Let me try to suggest why the Savoy Operas are a Good Thing, the Case For.

None of them has a plot derived or adapted from any works by a previous writer.  Gilbert's fascination with paradox, his topsy-turveydom, not only played with social or political issues, but with literary conventions.  To take a blatant example, in his two earliest successes the female chorus are respectively the sisters, cousins and aunts and the daughters of George Grossmith. 

Gilbert sets up a unique dramatic set up, love it or loath it, and Sullivan responds with charm, wit.
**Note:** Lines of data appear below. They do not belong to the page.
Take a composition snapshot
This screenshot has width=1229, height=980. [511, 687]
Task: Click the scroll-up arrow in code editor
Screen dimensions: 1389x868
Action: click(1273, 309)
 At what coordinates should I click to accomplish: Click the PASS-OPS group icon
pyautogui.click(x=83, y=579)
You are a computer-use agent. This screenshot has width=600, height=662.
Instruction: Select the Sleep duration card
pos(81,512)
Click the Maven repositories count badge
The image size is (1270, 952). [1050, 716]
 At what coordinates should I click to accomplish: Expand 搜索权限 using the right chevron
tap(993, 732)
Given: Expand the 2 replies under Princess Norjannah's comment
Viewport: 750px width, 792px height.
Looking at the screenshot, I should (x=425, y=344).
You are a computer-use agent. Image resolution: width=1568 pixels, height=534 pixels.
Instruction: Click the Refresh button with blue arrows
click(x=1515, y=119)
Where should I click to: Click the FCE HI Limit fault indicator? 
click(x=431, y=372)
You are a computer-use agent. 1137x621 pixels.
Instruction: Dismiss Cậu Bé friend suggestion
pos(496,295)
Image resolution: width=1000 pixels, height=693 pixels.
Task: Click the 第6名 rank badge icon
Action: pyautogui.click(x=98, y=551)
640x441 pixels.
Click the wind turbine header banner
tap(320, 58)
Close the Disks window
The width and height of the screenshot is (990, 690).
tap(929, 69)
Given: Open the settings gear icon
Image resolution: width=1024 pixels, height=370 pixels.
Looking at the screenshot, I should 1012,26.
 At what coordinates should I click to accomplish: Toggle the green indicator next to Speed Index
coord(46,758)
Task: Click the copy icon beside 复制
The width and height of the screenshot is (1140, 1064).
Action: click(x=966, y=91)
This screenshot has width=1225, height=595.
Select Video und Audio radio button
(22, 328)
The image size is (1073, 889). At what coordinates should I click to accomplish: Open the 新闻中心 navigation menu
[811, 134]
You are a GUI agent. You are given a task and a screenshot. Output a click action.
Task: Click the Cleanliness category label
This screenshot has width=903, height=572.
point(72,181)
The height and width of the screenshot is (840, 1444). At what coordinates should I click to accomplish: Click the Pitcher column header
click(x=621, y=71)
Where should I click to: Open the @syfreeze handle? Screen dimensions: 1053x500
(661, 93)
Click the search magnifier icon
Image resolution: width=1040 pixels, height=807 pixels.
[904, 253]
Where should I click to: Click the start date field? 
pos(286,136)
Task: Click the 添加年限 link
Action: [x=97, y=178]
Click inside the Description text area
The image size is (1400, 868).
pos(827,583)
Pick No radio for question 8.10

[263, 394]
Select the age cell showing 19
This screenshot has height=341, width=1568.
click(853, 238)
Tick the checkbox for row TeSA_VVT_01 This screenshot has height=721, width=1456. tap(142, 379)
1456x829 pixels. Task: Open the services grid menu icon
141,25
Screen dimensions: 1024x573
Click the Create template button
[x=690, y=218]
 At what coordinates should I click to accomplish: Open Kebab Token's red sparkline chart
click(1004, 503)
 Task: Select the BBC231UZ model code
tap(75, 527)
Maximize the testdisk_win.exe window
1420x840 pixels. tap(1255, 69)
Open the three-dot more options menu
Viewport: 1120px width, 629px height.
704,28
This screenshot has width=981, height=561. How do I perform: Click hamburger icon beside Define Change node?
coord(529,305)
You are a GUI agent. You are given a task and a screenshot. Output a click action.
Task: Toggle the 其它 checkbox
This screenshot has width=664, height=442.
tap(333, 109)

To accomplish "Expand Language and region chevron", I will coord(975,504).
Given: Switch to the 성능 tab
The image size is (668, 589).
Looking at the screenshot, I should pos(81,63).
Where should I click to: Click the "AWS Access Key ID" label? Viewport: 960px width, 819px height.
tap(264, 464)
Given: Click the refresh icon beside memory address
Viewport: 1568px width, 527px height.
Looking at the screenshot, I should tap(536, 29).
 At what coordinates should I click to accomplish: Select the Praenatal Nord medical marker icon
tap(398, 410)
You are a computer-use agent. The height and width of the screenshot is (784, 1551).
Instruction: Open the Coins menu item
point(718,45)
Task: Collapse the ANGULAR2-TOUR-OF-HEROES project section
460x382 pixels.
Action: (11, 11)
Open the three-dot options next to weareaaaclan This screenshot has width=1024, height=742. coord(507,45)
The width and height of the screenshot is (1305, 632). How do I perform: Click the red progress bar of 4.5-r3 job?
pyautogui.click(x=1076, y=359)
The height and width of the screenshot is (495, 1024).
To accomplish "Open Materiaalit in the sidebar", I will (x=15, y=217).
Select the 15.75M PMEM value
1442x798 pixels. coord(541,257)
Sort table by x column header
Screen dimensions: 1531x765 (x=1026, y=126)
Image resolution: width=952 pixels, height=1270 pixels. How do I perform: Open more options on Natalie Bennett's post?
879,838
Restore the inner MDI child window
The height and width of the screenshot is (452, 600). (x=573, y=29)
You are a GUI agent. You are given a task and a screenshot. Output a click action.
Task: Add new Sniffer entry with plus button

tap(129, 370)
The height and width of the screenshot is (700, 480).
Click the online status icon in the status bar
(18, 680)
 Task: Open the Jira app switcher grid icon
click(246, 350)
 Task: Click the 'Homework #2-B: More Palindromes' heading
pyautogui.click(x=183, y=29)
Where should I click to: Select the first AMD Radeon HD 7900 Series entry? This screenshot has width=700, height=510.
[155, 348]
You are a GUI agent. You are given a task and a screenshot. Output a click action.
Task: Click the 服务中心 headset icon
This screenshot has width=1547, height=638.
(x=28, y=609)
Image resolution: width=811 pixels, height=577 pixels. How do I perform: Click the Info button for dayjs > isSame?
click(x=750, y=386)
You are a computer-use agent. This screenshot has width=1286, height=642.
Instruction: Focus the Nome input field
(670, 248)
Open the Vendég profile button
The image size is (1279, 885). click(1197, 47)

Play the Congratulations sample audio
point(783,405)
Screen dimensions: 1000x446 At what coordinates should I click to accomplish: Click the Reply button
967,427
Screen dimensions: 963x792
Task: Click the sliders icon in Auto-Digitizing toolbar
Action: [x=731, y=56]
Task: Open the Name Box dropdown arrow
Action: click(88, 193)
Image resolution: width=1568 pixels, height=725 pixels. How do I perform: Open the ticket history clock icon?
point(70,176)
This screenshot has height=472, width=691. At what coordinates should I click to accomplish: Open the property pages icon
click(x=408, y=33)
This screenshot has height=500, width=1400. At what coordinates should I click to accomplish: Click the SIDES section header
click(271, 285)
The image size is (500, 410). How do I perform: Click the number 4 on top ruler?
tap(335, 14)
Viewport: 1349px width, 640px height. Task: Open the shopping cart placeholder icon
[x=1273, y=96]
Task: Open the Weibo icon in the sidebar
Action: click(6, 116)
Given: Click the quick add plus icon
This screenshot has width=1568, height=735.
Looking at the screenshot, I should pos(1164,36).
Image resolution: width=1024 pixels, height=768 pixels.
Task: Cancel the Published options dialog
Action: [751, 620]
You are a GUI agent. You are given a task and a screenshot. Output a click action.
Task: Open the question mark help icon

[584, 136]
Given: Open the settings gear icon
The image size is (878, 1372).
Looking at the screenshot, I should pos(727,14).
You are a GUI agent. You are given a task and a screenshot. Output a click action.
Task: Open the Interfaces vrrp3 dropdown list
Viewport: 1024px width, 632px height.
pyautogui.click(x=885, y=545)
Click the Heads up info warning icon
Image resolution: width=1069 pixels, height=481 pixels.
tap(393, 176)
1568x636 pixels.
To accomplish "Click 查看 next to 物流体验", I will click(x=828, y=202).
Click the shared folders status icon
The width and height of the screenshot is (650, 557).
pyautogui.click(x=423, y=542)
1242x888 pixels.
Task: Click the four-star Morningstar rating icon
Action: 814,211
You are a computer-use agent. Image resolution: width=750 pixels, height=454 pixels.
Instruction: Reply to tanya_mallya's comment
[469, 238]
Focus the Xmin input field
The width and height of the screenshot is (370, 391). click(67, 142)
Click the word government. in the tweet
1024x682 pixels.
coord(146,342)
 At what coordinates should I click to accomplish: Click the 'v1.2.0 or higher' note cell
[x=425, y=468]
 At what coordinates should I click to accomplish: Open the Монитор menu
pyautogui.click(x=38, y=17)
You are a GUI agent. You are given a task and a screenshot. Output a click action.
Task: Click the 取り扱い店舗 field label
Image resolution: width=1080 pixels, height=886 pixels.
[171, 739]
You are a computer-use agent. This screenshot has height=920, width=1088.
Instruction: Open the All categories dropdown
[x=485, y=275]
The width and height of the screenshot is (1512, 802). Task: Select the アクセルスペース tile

Gilbert subverts the conventions of romantic love which are a basis of romantic operas, so, unconventionally ,tenor/soprano duets are relatively rare.  There is hardly any sentimentality in the texts, which means when Sullivan writes beautiful music, it does not seem out of place in a comic work.  I hear the soft note is slightly funny in context rather than syrupy.  One of the most lovely songs Sullivan wrote for soprano, (with Mozartian wind writing?) has as its cue the words (quote from memory) "I often wonder in my artless Japanese way why it is I am so much more attractive than everyone else.  Can this be vanity?  No, Nature glories in her beauty.  I am a child of Nature, and I take after my mother.  The sun whose rays..."

Gilbert wrote for a large team of seven regulars, but he never wrote stereotypes.  There may be no psychological insight in the way these puppets act, but they are often strongly characterised, at least in their solos.  (See my comments above about the Grossmith parts.)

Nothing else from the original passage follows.